Note that because `sb.run()` had returned `True`, we could have inferred that all jobs have completed. As a matter of fact, `run()` returns `True` **if and only if**:

* all jobs have completed during the allocated timeout, if specified, and
* no critical job has raised an exception.

**Note**:

What happens if these two conditions are not met depends on the `critical` attribute on the scheduler object:

* if scheduler is **not critical**: then if any of these conditions is not met, `run()` **returns `False`**;
* if scheduler is itself **critical**, then `run()` will **raise an exception**, depending on the reason behind the failure, see [co_run()](http://asynciojobs.readthedocs.io/en/latest/API.html#asynciojobs.scheduler.Scheduler.co_run) for details.

This behaviour has been chosen so that nested schedulers do the right thing: it allows exceptions to bubble from inner schedulers up to the toplevel one, and to trigger its abrupt termination.
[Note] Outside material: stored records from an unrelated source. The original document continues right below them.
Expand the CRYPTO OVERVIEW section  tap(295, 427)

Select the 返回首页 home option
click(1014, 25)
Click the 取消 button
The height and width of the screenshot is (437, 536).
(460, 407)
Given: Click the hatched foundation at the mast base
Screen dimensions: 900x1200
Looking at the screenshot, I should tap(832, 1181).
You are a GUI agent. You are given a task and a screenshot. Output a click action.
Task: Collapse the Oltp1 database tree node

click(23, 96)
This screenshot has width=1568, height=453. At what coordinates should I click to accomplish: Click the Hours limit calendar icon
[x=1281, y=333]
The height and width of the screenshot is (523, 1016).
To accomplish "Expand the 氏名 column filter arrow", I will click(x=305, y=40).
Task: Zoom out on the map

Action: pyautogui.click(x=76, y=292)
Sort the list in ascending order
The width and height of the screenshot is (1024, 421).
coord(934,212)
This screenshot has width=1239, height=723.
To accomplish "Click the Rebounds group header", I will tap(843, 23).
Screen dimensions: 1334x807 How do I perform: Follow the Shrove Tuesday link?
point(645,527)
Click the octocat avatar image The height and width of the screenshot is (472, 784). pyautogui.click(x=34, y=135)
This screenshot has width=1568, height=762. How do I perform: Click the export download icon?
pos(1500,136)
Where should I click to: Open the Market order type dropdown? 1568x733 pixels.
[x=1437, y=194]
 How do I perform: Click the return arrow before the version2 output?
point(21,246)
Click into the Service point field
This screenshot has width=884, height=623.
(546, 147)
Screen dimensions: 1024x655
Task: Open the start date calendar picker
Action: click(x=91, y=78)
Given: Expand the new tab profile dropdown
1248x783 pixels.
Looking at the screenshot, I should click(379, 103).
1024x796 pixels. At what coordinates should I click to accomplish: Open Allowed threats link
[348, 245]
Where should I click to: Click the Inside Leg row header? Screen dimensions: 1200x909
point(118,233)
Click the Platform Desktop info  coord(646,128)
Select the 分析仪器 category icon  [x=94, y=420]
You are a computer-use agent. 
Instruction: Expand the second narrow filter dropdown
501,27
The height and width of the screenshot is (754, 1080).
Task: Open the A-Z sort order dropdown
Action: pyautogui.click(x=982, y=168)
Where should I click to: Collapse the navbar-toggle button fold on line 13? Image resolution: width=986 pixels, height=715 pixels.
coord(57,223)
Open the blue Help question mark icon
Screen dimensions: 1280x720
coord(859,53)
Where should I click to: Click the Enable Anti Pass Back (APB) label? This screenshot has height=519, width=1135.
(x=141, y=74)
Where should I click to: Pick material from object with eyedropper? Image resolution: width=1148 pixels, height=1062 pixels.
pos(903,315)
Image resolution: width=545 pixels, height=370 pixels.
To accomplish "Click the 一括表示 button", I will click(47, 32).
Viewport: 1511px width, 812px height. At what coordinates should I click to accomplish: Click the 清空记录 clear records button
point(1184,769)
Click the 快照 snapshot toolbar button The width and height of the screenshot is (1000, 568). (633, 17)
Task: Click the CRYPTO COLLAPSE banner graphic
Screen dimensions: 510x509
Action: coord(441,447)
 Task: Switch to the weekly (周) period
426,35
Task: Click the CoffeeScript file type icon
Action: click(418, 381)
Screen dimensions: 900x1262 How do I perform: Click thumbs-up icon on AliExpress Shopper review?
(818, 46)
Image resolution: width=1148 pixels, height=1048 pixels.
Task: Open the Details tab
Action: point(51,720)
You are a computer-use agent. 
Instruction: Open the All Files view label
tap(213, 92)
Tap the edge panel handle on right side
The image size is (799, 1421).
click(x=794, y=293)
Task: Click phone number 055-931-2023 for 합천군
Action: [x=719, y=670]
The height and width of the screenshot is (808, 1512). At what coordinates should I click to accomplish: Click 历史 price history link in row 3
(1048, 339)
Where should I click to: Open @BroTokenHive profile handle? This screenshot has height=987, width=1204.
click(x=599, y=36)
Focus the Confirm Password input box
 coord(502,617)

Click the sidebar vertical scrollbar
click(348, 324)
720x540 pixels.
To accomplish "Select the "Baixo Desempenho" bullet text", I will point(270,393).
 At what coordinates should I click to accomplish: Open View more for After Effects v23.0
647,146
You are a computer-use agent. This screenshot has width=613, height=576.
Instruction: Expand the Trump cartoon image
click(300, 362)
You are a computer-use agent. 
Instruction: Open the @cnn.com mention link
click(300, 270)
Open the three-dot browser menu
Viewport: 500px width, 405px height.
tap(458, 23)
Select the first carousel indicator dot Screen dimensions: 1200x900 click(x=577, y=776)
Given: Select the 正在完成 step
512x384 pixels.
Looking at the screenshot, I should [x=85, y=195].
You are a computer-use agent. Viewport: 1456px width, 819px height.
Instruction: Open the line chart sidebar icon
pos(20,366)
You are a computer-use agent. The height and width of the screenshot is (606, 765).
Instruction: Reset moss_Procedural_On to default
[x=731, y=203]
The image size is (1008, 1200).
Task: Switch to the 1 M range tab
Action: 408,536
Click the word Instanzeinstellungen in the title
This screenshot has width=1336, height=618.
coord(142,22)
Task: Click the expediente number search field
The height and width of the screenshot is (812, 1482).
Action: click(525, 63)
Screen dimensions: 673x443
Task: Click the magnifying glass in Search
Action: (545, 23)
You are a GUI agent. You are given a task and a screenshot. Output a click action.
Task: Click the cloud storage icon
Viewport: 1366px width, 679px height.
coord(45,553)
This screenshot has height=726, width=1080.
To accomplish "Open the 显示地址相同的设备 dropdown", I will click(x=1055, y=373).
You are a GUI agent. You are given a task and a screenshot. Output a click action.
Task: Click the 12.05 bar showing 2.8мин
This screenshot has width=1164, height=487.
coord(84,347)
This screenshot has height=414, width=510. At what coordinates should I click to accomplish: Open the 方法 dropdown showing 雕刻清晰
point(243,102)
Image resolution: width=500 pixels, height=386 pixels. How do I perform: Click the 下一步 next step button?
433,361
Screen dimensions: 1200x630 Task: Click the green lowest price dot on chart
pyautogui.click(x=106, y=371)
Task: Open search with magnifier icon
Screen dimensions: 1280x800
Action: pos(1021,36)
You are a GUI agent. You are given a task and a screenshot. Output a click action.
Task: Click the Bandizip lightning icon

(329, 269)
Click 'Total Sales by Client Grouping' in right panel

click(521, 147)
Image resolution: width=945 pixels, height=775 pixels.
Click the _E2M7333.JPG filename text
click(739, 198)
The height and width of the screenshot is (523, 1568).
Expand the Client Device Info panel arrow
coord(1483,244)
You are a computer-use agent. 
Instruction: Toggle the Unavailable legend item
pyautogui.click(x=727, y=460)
See also [failed_critical()](http://asynciojobs.readthedocs.io/en/latest/API.html#asynciojobs.purescheduler.PureScheduler.failed_critical), 
[failed_time_out()](http://asynciojobs.readthedocs.io/en/latest/API.html#asynciojobs.purescheduler.PureScheduler.failed_time_out),
[debrief()](http://asynciojobs.readthedocs.io/en/latest/API.html#asynciojobs.purescheduler.PureScheduler.debrief)
and [why()](http://asynciojobs.readthedocs.io/en/latest/API.html#asynciojobs.purescheduler.PureScheduler.why).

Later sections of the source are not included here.